A modernidade latinoamericana, segundo Canclini, pode ser melhor explicada pela hibridização do que pelos conceitos mais clássicos de mestiçagem ou sincretismo. Enquanto o primeiro está mais relacionado à explicação de fenômenos de interação cultural que operam no campo étnico, a ideia de sincretismo está mais vinculada aos fenômenos culturais de caráter religioso. Ambos, para Canclini, não explicam importantes facetas das interações culturais oriundas da modernidade.
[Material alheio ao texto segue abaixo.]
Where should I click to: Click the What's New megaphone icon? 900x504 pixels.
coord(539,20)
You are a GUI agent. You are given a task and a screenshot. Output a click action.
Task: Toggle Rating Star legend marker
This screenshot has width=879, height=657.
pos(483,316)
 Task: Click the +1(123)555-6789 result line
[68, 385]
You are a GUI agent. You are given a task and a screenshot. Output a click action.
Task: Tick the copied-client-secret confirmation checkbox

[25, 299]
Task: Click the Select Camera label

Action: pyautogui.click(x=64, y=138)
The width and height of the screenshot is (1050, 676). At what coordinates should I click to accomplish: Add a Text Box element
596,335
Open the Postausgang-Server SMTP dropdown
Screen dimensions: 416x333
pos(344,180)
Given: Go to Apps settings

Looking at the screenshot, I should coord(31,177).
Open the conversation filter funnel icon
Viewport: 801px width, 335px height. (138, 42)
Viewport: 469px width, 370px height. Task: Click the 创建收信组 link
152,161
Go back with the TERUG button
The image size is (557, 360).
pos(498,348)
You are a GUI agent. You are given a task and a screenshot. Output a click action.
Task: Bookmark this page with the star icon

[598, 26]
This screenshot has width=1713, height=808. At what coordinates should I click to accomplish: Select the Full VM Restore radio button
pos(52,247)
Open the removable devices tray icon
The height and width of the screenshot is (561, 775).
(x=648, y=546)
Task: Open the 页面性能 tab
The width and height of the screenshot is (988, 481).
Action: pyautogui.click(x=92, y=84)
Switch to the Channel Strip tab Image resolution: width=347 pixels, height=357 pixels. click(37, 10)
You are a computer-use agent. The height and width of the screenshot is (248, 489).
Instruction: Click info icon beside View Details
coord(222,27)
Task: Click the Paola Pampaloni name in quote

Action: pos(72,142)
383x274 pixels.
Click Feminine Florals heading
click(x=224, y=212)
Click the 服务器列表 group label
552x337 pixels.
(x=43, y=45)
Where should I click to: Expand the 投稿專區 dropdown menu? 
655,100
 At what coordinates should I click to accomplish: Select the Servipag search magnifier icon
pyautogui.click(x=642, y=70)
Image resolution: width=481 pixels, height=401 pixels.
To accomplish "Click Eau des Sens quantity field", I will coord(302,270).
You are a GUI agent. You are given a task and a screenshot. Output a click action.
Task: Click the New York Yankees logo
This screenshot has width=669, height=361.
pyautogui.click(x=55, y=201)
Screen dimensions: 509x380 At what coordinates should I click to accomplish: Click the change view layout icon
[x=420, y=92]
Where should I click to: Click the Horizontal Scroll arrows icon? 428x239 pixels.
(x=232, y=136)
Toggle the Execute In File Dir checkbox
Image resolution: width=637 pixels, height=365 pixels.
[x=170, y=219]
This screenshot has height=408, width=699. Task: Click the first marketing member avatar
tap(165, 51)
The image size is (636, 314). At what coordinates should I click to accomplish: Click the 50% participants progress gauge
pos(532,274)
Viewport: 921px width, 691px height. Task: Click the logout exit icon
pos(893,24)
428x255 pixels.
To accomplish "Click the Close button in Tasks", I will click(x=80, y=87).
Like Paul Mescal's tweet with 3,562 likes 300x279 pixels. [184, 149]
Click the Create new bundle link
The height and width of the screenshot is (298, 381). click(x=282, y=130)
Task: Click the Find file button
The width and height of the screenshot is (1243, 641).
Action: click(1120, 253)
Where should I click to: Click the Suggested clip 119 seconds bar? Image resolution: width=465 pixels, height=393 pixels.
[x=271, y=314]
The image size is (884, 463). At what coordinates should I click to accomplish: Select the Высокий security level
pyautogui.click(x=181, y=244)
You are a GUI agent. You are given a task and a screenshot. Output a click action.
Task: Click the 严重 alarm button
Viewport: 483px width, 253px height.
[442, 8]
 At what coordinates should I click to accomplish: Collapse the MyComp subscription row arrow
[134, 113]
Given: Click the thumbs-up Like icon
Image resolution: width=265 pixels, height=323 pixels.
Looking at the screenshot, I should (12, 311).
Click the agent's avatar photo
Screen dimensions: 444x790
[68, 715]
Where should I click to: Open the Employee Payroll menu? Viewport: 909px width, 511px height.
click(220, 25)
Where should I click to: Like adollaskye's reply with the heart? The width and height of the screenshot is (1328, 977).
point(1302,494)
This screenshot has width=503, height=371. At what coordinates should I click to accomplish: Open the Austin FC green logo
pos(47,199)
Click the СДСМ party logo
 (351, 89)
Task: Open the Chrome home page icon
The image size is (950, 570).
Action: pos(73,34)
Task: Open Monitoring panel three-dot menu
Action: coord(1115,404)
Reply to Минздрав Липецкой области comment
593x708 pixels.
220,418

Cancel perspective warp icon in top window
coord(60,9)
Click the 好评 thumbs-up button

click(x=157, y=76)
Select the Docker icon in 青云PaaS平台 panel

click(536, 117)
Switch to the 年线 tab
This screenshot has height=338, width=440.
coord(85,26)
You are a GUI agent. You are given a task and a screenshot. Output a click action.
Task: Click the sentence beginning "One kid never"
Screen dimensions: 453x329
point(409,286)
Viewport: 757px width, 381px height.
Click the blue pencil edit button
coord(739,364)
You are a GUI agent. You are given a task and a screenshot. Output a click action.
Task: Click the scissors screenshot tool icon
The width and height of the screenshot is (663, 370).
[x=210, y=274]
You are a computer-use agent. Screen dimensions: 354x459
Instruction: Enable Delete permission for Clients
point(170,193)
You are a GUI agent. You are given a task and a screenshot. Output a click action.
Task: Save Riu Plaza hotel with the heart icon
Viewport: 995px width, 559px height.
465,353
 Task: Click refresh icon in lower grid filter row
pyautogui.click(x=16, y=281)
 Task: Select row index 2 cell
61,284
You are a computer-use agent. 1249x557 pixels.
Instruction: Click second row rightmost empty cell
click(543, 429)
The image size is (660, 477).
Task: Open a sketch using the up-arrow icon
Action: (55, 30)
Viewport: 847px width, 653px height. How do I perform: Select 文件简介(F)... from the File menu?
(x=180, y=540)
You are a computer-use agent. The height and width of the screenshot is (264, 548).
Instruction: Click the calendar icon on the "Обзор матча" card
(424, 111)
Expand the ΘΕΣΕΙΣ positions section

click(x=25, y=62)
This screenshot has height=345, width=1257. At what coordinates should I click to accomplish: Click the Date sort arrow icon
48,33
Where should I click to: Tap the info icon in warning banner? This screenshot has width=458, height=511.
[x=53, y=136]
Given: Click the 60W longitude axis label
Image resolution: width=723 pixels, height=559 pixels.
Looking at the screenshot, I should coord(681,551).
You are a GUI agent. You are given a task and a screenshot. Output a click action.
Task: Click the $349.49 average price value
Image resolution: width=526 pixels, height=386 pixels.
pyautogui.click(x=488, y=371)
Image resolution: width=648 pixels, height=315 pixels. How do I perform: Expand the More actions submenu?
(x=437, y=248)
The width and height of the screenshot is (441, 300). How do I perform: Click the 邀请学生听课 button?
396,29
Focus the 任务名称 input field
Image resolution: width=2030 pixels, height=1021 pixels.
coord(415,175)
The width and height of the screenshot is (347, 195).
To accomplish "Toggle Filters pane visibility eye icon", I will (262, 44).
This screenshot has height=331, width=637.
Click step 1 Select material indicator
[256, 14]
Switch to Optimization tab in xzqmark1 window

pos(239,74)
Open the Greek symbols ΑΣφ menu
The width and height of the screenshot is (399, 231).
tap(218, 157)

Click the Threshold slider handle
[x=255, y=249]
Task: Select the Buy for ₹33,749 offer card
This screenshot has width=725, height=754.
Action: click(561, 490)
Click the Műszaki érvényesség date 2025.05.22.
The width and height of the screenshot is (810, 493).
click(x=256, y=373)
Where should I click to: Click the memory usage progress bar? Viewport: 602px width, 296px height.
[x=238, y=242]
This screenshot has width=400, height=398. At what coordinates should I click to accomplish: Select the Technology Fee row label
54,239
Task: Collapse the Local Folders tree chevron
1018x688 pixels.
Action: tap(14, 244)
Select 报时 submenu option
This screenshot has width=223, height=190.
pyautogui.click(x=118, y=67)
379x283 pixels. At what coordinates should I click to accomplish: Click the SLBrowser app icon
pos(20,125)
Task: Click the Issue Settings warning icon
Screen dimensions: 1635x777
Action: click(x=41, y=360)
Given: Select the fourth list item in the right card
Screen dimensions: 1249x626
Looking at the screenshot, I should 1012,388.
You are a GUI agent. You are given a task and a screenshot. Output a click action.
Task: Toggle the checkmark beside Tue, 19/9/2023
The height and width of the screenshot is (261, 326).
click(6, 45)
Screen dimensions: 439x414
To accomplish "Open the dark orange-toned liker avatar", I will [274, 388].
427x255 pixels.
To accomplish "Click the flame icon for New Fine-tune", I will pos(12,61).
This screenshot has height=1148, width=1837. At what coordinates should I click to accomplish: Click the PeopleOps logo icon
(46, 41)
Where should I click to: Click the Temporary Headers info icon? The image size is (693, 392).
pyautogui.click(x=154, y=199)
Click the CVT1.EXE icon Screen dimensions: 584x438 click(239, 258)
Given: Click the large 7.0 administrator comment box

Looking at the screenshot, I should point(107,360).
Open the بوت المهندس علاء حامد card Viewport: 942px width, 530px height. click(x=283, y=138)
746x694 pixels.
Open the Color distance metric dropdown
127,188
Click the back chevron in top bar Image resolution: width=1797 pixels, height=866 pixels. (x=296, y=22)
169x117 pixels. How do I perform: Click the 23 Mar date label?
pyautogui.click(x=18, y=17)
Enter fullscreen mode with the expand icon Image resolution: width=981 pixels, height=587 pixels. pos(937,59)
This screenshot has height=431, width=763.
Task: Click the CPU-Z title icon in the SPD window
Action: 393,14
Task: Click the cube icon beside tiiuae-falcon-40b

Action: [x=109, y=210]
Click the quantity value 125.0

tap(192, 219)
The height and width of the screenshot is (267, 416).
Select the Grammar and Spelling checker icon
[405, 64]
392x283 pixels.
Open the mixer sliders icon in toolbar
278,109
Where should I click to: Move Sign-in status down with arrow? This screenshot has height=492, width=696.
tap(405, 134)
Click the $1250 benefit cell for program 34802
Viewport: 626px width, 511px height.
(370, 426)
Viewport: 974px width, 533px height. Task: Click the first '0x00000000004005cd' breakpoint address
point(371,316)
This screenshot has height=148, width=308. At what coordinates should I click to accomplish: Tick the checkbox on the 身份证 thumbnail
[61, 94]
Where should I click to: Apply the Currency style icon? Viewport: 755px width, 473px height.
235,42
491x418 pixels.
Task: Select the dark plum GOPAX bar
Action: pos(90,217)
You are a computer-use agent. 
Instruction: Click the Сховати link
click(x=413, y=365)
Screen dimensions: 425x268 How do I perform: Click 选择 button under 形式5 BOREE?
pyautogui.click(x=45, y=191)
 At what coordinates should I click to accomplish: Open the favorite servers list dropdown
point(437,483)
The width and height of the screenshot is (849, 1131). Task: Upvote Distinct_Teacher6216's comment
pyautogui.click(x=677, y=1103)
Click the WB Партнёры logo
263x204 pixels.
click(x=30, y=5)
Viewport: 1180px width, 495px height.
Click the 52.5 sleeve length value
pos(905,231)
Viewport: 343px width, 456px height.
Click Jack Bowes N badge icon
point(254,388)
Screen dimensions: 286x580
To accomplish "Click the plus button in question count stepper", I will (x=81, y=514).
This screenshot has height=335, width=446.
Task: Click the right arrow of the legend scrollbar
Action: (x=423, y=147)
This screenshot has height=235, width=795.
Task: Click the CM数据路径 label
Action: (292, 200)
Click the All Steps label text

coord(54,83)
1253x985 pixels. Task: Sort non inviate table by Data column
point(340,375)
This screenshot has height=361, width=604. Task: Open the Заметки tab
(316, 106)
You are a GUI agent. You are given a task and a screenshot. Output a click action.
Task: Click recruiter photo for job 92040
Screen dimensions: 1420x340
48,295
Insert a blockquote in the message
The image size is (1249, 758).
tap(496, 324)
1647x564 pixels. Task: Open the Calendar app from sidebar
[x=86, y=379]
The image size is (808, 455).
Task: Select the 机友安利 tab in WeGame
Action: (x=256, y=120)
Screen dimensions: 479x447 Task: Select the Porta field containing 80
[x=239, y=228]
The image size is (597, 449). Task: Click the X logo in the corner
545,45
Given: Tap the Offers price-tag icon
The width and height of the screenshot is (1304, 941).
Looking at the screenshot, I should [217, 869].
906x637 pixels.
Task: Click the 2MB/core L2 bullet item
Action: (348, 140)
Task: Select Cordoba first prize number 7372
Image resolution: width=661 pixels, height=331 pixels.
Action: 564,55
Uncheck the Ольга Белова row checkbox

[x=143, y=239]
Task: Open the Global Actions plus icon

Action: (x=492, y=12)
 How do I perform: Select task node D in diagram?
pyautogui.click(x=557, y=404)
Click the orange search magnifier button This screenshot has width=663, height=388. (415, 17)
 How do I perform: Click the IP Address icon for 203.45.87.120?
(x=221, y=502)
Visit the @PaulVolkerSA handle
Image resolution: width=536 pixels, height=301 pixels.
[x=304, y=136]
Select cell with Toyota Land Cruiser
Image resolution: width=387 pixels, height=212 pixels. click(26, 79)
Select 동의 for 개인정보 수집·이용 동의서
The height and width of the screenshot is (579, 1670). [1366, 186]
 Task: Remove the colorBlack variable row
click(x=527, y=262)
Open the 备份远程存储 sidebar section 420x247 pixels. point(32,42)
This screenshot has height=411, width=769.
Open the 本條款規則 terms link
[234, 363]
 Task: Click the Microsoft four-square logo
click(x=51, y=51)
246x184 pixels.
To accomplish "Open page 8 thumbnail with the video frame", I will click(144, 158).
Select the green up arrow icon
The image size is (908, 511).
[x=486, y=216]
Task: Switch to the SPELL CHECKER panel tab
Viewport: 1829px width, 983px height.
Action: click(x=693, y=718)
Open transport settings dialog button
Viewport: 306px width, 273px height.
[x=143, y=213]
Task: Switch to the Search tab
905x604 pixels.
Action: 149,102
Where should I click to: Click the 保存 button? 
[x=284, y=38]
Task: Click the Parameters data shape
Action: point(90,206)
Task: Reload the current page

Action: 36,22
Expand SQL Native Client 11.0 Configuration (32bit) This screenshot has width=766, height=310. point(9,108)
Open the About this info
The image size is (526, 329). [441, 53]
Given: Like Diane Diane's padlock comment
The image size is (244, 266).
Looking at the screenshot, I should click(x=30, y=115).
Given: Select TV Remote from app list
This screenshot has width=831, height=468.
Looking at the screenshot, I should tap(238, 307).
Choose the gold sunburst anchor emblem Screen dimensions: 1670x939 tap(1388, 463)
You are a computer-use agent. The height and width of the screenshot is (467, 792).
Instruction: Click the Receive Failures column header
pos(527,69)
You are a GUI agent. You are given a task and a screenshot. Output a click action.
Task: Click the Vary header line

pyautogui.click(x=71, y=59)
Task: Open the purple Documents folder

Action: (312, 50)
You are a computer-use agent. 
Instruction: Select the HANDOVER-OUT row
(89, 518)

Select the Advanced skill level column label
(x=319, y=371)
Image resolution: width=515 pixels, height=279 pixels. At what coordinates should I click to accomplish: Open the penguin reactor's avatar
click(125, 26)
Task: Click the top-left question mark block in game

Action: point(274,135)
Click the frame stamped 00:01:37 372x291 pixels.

(...) mestizaje, sincretismo, transculturación, criollización, siguen usándose en buena parte de la bibliografía antropológica y etnohistórica para especificar formas particulares de hibridación más o menos tradicionales. Pero, ¿cómo designar a las fusiones entre culturas barriales y mediáticas, entre estilos de consumo de generaciones diferentes, entre músicas locales y transnacionales, que ocurren en las fronteras y en las grandes ciudades (...)? La palabra hibridación aparece más dúctil para nombrar esas mezclas en las que no sólo se combinan elementos étnicos o religiosos, sino que se entrelazan con productos de las tecnologías avanzadas y con procesos sociales modernos o posmodernos (GARCÍA CANCLINI, 2006, p. XXIX).

Estas misturas que combinam muitos elementos culturais diferenciados também produzem territorialidades que vão desenhando um quadro de complexidade no que se convencionou denominar de periferia. Cadoná, Tirelli e Areosa (2017), em pesquisa sobre a implementação de políticas públicas em um território demarcado de Santa Cruz do Sul vão utilizar, de forma muito apropriada, o conceito de hiperperiferia.

A hiperperiferia é a existência e convívio (conflitivo ou de associação) de várias periferias num determinado território, sobretudo quando a escala deste território permitir certa diferenciação socioespacial. Na hiperperiferia há diferentes formas de

acesso a políticas públicas, pois as estratégias de relação com as mesmas são fluídas e dependem de fatores que muitas vezes são aleatórios, informais ou fora da governabilidade das populações. Do ponto de vista socioespacial a hiperperiferia se caracteriza pela multiplicidade de territórios; há várias periferias numa periferia. Em um centro urbano de escala mais considerável, podem existir, por um lado, núcleos de periferia em regiões centrais e, por outro, centros em regiões periféricas. A Restinga é um bom exemplo, pois faz parte da periferia de Porto Alegre, mas tem o seu próprio centro. Neste bairro, mais que uma periferia, o que se encontra é uma hiperperiferia.

Com o advento dos condomínios fechados e dos bairros “planejados”, núcleos de determinadas populações que não são segregadas por sua condição social e econômica buscam o território tradicionalmente vinculado a periferia como local de refúgio e qualidade no habitar. É mais um exemplo que se encaixa no conceito de hiperperiferia e demonstra como este conceito complexifica as multiterritorialidades.

Ulrich Beck (2002), entre outras questões com as quais analisa a relação entre modernidade, globalização e territorialidades, elabora o conceito de topoligamia. Em tradução simples, significa o casamento com diversos lugares. Beck o utiliza para descrever novas territorialidades advindas da globalização, na qual os territórios fixos vão se esvanecendo. A mobilidade física permite que pessoas não somente transitem entre lugares diferentes, mas se fixem temporariamente em mais de um território numa escala planetária. Beck utiliza exemplos europeus, como o de uma família que vive meio ano na Alemanha e meio ano no Quênia de forma contínua. Mas é possível adaptar o conceito para o contexto latinoamericano, no qual deslocamentos populacionais por questões de trabalho sazonal ou empregos provisórios oriundos de grandes obras de construção civil também implantam uma perspectiva topoligâmica com o território.

Multiterritorialidade, desterritorializações e reterritorializações, hibridizações, hiperperiferia e topoligamia são conceitos que auxiliam na compreensão da complexidade da cena social urbana. Eles instrumentalizam o esforço de apreensão da complexidade do cenário deste estudo de caso.